Ruang.co.id – Pernahkah Anda memperhatikan anak tiba-tiba kehilangan semangat belajar, wajahnya pucat, atau nilai sekolahnya anjlok tanpa alasan jelas? Jangan buru-buru menyalahkan malas atau kurang motivasi. Bisa jadi ini adalah alarm tubuh bahwa si kecil mengalami defisiensi zat besi, masalah yang sering diabaikan padahal berdampak serius pada tumbuh kembang. Data Riset Kesehatan Dasar (Riskesdas) 2018 menunjukkan bahwa 3 dari 10 anak Indonesia usia sekolah menderita anemia, dengan 60% kasus disebabkan oleh kekurangan zat besi.
Dari Otak Sampai Imun Tubuh: Dampak Mengkhawatirkan Defisiensi Zat Besi
Zat besi bukan sekadar komponen pembentuk darah. Mineral ini adalah kunci produksi hemoglobin, protein vital yang mengangkut oksigen ke seluruh organ—termasuk otak yang sedang berkembang. dr. Rizki Aryo Wicaksono, Sp.A dari RSIA Bina Medika Bintaro menjelaskan bahwa ketika pasokan oksigen ke otak tidak optimal, anak akan menunjukkan gejala seperti sulit fokus, daya ingat lemah, dan lambat memproses informasi. Yang lebih mengkhawatirkan, penelitian jurnal Nutrition Reviews membuktikan bahwa anak dengan anemia defisiensi besi kronis berisiko mengalami penurunan IQ hingga 5-10 poin.

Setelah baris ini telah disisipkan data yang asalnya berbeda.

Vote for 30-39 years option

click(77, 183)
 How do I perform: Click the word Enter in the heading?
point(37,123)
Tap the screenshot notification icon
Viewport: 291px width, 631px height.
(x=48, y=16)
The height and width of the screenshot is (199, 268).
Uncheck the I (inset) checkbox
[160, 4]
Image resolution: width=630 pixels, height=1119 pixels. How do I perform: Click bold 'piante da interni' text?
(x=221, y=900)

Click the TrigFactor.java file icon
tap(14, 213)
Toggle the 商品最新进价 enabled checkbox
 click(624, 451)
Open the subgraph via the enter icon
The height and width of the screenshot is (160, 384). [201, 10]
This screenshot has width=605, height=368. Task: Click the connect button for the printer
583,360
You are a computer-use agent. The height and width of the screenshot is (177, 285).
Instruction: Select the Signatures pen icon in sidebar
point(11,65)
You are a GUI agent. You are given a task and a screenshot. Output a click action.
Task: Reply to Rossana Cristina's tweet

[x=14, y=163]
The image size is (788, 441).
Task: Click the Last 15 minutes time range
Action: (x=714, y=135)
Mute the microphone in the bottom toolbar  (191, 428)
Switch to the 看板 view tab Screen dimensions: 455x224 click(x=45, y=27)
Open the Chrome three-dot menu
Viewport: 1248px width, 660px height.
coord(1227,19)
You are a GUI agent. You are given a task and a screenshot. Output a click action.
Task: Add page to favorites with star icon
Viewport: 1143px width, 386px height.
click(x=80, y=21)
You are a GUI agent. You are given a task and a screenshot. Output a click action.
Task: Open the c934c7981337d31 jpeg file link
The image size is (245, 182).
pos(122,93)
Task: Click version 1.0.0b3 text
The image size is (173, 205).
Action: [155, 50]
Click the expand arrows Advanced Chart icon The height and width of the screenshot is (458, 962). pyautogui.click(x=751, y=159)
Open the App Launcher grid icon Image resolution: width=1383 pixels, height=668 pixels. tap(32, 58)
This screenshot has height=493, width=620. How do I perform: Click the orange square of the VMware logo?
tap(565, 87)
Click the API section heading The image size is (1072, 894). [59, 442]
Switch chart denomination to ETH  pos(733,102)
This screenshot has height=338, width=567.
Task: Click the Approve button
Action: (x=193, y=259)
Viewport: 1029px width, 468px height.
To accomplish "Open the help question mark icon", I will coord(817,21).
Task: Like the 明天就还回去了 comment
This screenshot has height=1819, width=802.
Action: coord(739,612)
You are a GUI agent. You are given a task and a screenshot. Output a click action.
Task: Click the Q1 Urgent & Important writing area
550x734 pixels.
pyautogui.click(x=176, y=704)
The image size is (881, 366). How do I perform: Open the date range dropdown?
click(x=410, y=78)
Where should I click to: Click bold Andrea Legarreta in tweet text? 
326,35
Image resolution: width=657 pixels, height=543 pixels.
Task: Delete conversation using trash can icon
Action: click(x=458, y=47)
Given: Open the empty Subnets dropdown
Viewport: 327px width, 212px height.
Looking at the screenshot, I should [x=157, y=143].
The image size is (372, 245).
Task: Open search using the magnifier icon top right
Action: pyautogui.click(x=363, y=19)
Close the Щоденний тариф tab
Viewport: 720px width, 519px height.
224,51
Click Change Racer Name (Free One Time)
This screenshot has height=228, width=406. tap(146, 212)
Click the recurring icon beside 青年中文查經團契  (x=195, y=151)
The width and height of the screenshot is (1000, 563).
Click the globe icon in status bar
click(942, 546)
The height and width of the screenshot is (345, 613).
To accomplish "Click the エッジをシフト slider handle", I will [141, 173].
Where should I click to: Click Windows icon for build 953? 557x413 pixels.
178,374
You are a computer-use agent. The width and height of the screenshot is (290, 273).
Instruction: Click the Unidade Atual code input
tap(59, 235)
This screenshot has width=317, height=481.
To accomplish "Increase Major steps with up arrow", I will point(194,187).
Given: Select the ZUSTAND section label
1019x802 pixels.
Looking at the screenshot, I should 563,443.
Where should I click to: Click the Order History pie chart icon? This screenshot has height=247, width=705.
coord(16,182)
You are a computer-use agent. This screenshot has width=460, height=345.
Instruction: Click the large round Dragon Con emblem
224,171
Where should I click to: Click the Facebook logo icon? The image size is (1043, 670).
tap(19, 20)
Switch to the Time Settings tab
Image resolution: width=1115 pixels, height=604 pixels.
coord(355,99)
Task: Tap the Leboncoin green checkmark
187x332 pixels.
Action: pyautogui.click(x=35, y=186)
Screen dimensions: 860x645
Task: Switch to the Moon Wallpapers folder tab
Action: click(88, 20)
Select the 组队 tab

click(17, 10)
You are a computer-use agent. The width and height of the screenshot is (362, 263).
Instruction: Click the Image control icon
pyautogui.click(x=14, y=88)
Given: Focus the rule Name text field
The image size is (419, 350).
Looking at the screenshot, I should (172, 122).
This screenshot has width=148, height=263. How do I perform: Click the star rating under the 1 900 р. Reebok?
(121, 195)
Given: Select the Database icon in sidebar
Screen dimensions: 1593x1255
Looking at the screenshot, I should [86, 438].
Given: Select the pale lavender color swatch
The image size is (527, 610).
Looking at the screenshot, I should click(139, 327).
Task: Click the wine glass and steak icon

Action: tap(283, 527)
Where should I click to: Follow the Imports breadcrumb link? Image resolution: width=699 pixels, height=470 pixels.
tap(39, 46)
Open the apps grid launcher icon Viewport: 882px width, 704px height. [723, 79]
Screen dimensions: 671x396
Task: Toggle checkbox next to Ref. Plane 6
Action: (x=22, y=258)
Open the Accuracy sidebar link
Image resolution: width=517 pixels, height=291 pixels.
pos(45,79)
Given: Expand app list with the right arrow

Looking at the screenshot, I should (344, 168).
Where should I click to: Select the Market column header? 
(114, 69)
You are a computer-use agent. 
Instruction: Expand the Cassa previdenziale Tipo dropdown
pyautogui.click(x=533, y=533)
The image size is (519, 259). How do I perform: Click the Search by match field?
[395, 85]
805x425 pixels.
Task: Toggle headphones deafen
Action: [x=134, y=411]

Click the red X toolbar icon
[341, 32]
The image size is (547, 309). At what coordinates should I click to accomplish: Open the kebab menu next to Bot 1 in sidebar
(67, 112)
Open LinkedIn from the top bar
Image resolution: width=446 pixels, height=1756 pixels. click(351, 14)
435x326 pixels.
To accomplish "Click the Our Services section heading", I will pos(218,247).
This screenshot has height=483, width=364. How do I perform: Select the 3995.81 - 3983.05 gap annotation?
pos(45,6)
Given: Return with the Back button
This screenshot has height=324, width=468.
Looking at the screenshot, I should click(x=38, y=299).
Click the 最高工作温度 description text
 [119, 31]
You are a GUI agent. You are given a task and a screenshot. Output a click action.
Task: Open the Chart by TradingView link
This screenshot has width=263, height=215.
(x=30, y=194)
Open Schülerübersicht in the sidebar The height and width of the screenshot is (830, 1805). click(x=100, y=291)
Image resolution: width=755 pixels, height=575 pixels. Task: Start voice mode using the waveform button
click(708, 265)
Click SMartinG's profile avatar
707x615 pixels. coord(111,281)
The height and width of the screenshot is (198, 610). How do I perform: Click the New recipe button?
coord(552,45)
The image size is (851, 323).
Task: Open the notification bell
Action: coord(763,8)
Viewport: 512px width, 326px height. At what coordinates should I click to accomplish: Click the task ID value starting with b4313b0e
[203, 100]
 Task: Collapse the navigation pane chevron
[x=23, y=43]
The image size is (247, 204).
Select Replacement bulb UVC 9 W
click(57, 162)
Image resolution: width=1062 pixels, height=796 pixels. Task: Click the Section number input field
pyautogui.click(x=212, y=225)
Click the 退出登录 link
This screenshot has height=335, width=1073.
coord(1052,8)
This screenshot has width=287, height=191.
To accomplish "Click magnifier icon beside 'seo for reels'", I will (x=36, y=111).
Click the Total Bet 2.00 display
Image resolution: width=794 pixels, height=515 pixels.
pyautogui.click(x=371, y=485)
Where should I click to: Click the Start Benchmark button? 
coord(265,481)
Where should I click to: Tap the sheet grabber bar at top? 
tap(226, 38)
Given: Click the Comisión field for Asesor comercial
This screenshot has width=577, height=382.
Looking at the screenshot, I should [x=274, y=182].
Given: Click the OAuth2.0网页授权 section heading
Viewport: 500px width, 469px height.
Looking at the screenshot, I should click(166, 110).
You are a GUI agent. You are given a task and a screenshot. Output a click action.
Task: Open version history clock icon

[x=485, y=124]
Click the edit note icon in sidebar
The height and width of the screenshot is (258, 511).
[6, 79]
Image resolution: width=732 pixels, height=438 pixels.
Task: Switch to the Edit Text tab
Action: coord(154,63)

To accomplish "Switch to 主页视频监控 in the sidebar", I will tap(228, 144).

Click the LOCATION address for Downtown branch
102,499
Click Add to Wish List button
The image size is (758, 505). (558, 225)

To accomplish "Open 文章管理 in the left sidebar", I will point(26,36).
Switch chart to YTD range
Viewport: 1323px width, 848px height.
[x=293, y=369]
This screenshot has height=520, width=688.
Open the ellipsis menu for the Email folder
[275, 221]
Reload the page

Tidak berhenti di situ, sistem imun anak juga menjadi korban. Sel darah merah yang tidak sehat membuat pertahanan tubuh rapuh, sehingga si kecil mudah terserang infeksi berulang seperti flu atau diare. Dalam jangka panjang, organ-organ vital seperti jantung dan paru bisa mengalami gangguan fungsi karena terus bekerja ekstra keras mengompensasi kekurangan oksigen.
Mengenali Gejala yang Sering Disalahartikan
Kekurangan zat besi pada anak kerap terselubung karena gejalanya mirip dengan kelelahan biasa. Salah satu tanda khas yang jarang diketahui orang tua adalah pica syndrome, kondisi di anak memiliki keinginan mengonsumsi benda non-makanan seperti es batu, tanah, atau kapur. Perilaku ini adalah mekanisme alamiah tubuh mencari sumber zat besi.
Selain itu, waspadai perubahan fisik seperti kuku yang mudah patah atau rambut rontok berlebihan. Pada bayi dan balita, perkembangan motorik yang terlambat—seperti belum bisa duduk di usia 8 bulan atau berjalan di usia 18 bulan—bisa menjadi indikator. Sebuah studi di Pediatric Clinics of North America menemukan bahwa 58% anak dengan defisiensi besi menunjukkan gangguan koordinasi tubuh.
Strategi Cerdas Memenuhi Kebutuhan Zat Besi Harian
Mengandalkan bayam saja tidak cukup. Zat besi dari sumber nabati (non-heme iron) hanya diserap tubuh 2-20%, jauh di bawah besi hewani (heme iron) yang mencapai 15-35%. dr. Rizki menyarankan kombinasi cerdas antara daging merah tanpa lemak, hati ayam, dan makanan laut seperti kerang atau ikan tuna. Untuk meningkatkan penyerapan, padukan dengan sumber vitamin C seperti jambu biji atau pepaya—kombinasi ini terbukti meningkatkan absorpsi zat besi hingga 3 kali lipat.
Bagi orang tua yang menghadapi kendala anak picky eater, fortifikasi nutrisi bisa menjadi solusi. Produk seperti sereal sarapan yang diperkaya zat besi atau susu formula khusus mengandung lactoferrin (protein penyerap besi) telah teruji klinis membantu mengatasi anemia. Namun, suplemen zat besi hanya boleh diberikan atas rekomendasi dokter setelah tes feritin serum untuk menghindari risiko keracunan.
Kapan Harus Konsultasi ke Dokter?
Jika anak menunjukkan gejala seperti sesak napas saat aktivitas ringan, denyut jantung cepat, atau pertumbuhan yang terhambat lebih dari 2 bulan, segera lakukan pemeriksaan darah lengkap. Kadar hemoglobin di bawah 11 g/dL dan feritin serum kurang dari 12 ng/mL adalah indikator kuat defisiensi besi. Intervensi dini sangat krusial karena penelitian membuktikan bahwa efek negatif anemia pada perkembangan kognitif bisa bersifat permanen jika tidak ditangani sebelum usia 2 tahun.